Copy out all lines in the material below that contain the string "chevron".
========
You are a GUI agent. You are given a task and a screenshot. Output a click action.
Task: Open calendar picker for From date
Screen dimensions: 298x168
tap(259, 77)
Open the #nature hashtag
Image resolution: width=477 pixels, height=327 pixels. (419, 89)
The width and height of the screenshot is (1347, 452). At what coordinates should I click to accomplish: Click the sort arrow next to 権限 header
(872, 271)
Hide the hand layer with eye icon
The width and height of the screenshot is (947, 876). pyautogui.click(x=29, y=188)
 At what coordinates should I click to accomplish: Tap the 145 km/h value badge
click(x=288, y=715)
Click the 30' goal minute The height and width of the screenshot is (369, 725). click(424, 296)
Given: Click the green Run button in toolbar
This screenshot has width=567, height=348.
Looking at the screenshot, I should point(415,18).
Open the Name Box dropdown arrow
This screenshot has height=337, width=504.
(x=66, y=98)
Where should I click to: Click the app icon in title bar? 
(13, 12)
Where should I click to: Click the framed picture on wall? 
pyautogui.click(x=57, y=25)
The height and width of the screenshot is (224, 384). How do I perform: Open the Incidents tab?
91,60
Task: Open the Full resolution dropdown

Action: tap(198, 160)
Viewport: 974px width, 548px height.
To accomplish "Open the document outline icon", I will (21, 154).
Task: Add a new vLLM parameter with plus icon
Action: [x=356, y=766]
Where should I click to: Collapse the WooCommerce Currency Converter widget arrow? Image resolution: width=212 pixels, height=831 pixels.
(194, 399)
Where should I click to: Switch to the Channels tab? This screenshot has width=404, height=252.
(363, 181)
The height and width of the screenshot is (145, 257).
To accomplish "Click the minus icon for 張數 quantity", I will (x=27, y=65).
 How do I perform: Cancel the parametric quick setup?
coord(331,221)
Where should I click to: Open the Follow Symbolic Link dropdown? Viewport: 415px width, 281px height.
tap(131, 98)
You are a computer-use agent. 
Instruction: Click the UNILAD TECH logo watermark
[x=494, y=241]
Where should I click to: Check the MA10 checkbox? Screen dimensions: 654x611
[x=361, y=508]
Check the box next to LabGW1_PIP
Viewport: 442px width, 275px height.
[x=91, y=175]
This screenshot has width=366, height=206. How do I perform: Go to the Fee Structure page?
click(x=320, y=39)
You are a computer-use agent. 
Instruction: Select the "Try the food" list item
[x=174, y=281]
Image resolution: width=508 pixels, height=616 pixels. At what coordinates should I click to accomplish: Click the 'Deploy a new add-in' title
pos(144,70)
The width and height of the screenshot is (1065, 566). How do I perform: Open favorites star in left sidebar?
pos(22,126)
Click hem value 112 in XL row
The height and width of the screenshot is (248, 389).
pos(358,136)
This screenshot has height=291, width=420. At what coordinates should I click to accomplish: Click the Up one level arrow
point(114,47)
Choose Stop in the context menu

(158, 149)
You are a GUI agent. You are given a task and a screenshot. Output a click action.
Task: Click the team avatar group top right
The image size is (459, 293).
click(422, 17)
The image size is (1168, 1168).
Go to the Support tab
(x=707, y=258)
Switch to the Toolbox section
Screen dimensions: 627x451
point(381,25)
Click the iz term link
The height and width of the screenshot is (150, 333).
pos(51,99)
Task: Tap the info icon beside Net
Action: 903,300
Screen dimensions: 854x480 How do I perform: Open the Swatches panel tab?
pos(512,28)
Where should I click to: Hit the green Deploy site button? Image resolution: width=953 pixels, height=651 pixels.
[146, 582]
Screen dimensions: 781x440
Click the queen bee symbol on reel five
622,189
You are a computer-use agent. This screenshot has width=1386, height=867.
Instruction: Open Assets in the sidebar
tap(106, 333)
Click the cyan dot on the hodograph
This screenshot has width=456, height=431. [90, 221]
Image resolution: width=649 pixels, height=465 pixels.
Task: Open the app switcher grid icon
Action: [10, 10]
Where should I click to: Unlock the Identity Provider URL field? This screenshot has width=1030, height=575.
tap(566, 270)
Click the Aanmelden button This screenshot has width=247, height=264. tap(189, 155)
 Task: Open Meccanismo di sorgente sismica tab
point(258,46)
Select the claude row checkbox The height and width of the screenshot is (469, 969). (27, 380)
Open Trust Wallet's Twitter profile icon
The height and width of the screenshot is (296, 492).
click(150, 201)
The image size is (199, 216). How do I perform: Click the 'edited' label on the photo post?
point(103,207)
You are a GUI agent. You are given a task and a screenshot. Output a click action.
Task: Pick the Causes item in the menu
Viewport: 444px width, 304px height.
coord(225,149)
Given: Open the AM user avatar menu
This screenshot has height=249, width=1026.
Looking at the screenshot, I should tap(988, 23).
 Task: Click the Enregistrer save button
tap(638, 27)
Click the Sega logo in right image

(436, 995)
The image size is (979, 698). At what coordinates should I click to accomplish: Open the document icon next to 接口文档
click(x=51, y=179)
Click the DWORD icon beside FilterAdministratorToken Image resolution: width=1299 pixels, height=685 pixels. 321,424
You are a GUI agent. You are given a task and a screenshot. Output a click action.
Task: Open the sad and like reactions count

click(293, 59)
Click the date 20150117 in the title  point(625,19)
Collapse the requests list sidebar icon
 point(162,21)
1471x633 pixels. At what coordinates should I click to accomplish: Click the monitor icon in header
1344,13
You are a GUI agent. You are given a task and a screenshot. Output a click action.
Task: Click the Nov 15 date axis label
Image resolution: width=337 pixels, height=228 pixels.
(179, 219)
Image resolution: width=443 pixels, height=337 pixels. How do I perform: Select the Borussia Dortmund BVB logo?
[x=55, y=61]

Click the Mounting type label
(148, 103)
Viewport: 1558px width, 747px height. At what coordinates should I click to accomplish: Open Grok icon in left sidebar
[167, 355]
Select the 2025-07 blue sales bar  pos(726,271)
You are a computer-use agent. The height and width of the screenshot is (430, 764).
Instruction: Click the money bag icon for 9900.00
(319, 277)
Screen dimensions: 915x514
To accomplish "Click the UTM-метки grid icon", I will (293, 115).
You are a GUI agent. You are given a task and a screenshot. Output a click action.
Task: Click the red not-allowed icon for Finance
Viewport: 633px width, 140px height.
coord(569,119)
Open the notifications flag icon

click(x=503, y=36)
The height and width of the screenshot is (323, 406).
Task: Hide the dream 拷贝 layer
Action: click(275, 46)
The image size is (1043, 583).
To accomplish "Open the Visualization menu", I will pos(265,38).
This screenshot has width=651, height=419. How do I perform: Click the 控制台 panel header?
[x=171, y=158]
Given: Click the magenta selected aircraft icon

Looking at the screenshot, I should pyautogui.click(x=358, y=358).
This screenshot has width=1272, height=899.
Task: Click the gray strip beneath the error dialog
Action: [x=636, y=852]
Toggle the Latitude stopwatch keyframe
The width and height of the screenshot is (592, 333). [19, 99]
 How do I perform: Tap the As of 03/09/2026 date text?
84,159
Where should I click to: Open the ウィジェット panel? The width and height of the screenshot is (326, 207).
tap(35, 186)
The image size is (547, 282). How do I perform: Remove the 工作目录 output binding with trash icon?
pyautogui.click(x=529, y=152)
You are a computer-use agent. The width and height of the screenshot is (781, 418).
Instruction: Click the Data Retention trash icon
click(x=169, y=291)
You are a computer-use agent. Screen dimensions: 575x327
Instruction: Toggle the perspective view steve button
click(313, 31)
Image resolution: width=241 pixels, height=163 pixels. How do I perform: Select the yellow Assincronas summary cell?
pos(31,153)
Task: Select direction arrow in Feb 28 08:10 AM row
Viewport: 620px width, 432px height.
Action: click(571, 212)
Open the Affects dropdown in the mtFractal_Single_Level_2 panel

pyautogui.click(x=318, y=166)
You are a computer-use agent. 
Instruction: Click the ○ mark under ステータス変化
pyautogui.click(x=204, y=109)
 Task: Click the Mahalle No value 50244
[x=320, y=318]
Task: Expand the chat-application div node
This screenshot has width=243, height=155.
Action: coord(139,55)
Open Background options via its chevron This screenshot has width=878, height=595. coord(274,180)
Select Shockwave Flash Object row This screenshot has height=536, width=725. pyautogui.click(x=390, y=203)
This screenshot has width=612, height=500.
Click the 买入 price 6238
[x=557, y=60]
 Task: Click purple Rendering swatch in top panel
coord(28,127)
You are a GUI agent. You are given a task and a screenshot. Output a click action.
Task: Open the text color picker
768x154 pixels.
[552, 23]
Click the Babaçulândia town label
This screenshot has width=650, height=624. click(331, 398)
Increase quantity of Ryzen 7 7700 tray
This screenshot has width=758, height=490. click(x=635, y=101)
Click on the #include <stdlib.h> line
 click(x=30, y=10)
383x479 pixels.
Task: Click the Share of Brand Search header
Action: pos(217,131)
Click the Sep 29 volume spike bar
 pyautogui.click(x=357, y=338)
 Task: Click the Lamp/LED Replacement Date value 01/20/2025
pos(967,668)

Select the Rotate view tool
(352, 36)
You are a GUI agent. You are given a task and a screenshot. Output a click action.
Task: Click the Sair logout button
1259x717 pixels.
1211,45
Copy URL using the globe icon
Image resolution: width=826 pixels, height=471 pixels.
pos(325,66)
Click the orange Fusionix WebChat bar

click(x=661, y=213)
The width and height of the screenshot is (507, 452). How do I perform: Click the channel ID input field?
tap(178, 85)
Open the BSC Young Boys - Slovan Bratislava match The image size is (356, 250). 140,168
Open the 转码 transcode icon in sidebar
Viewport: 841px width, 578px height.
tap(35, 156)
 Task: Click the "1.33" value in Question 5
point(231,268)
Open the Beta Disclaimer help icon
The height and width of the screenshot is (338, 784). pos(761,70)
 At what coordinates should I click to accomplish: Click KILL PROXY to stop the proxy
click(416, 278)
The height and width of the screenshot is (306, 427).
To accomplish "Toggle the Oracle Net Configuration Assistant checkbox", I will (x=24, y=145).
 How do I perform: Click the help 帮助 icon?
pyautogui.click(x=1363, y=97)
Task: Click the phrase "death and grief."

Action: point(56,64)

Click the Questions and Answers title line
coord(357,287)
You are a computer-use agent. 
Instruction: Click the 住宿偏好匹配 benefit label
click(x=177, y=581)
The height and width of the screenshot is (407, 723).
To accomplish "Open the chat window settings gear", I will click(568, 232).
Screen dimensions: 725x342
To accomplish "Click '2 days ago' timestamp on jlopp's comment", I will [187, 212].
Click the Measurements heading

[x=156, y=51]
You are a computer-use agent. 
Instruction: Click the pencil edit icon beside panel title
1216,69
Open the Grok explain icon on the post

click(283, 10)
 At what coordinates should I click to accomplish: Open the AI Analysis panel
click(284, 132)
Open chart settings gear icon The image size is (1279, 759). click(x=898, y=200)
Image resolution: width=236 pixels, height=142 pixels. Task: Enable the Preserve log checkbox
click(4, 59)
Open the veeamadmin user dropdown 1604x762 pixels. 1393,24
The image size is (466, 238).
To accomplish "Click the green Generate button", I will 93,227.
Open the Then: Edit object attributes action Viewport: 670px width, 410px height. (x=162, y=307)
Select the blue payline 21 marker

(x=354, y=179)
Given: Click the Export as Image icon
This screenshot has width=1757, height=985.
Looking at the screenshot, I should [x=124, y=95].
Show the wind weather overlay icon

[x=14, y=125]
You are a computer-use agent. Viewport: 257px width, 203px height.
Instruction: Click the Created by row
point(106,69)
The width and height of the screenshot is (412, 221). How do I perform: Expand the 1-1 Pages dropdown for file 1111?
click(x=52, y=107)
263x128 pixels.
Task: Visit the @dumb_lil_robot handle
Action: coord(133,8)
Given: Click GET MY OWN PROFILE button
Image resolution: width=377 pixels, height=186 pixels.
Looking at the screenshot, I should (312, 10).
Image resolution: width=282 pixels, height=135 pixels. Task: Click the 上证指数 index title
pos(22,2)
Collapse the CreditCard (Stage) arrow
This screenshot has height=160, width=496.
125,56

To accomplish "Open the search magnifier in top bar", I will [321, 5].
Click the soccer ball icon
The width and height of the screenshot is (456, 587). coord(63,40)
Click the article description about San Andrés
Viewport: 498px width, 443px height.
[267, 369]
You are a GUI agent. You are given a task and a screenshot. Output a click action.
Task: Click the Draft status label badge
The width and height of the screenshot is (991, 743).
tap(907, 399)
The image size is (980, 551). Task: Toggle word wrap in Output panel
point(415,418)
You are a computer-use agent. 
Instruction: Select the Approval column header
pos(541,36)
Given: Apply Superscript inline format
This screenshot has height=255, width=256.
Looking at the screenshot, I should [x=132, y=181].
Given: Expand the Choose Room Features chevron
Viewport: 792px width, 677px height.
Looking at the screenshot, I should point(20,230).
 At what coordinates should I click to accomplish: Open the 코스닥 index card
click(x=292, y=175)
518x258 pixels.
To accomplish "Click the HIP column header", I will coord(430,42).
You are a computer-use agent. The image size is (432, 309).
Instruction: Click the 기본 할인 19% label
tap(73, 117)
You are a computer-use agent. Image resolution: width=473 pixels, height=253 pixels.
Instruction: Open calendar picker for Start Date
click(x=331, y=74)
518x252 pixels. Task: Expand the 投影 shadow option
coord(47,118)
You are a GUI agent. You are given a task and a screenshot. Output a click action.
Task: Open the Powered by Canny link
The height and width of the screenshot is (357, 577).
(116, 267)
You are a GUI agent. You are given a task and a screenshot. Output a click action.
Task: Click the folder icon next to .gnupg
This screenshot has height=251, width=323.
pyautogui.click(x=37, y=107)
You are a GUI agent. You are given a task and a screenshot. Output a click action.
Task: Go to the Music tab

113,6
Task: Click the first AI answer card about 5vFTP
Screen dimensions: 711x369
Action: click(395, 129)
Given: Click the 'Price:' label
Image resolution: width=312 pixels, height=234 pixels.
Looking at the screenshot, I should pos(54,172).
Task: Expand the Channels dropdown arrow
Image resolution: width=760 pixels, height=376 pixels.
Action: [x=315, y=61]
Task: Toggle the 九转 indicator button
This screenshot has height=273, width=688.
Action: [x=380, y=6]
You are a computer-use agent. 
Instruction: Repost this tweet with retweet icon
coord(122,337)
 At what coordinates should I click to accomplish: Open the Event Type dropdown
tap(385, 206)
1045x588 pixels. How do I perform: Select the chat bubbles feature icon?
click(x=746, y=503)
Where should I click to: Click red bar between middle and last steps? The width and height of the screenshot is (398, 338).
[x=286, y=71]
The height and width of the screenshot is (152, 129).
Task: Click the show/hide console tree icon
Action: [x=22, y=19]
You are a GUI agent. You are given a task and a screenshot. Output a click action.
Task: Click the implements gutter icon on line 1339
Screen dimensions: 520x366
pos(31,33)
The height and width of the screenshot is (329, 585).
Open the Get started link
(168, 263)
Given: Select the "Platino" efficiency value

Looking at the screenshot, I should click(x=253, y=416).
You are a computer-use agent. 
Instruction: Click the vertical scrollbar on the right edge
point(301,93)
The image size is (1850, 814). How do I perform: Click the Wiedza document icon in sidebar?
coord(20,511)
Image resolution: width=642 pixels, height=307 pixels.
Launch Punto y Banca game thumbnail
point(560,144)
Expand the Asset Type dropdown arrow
========
[ANSWER]
Open Background options via its chevron This screenshot has width=878, height=595. coord(274,180)
Given: Expand the Choose Room Features chevron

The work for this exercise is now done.